Key features of Demand Gen A B experiments include running across Discover, Gmail, and YouTube inventories, supporting all variations of Image and Video campaigns, and allowing tests on creatives, audience, product feed, and bidding strategies. It is important to note that budget is not recommended as a variable for testing, and the A B sync feature does not update campaign budgets.
The article outlines two main setup types: Custom Experiments and Asset A B Experiments. Custom Experiments are used for testing audiences, bidding strategies, formats, or creative with more than two experiment arms. Setup involves labeling experiment arms, splitting traffic 50 percent recommended, assigning campaigns, selecting a primary success metric such as Clickthrough rate CTR, Conversion rate, Cost per conversion, or Cost per click CPC, and providing a unique name and description.

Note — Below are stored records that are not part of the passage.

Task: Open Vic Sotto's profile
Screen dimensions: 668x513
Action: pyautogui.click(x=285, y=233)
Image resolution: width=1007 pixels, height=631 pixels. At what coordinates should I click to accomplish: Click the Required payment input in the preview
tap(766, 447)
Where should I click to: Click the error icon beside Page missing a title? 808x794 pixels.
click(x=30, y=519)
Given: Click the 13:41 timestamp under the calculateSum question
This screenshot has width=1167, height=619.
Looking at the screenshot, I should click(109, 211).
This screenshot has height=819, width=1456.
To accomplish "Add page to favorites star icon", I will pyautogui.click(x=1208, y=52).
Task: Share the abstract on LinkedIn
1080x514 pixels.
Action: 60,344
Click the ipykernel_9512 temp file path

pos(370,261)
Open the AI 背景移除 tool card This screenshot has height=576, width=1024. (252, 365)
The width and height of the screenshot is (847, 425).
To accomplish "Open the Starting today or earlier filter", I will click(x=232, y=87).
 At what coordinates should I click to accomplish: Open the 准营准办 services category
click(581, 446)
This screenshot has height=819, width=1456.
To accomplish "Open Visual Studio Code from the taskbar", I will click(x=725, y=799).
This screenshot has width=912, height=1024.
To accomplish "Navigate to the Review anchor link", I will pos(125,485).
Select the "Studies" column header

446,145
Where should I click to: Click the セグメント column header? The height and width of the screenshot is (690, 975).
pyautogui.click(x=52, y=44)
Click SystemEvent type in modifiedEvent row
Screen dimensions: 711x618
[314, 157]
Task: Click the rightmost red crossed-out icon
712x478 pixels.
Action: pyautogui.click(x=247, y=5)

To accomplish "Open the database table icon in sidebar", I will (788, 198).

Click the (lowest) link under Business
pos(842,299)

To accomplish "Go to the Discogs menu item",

Asset A B Experiments are specifically for A B testing creative as a single variable. This involves selecting a control campaign, creating a duplicated treatment campaign, and then adding or modifying videos within the treatment arm. The system automatically applies most control campaign changes to the treatment campaign, except for budget adjustments.
To evaluate results, users can view an experiment report with a confidence level dropdown 70 percent, 80 percent, 95 percent, a top card indicating status like Collecting data, Similar performance, or One arm is better, and a comprehensive reporting table. Experiments should be proactively ended once results are conclusive. Best practices include aiming for at least 50 conversions per arm for conversion based bidding, testing only one variable at a time, taking action on statistically significant results, building on past learnings, and recognizing that inconclusive results can also provide valuable insights for future tests.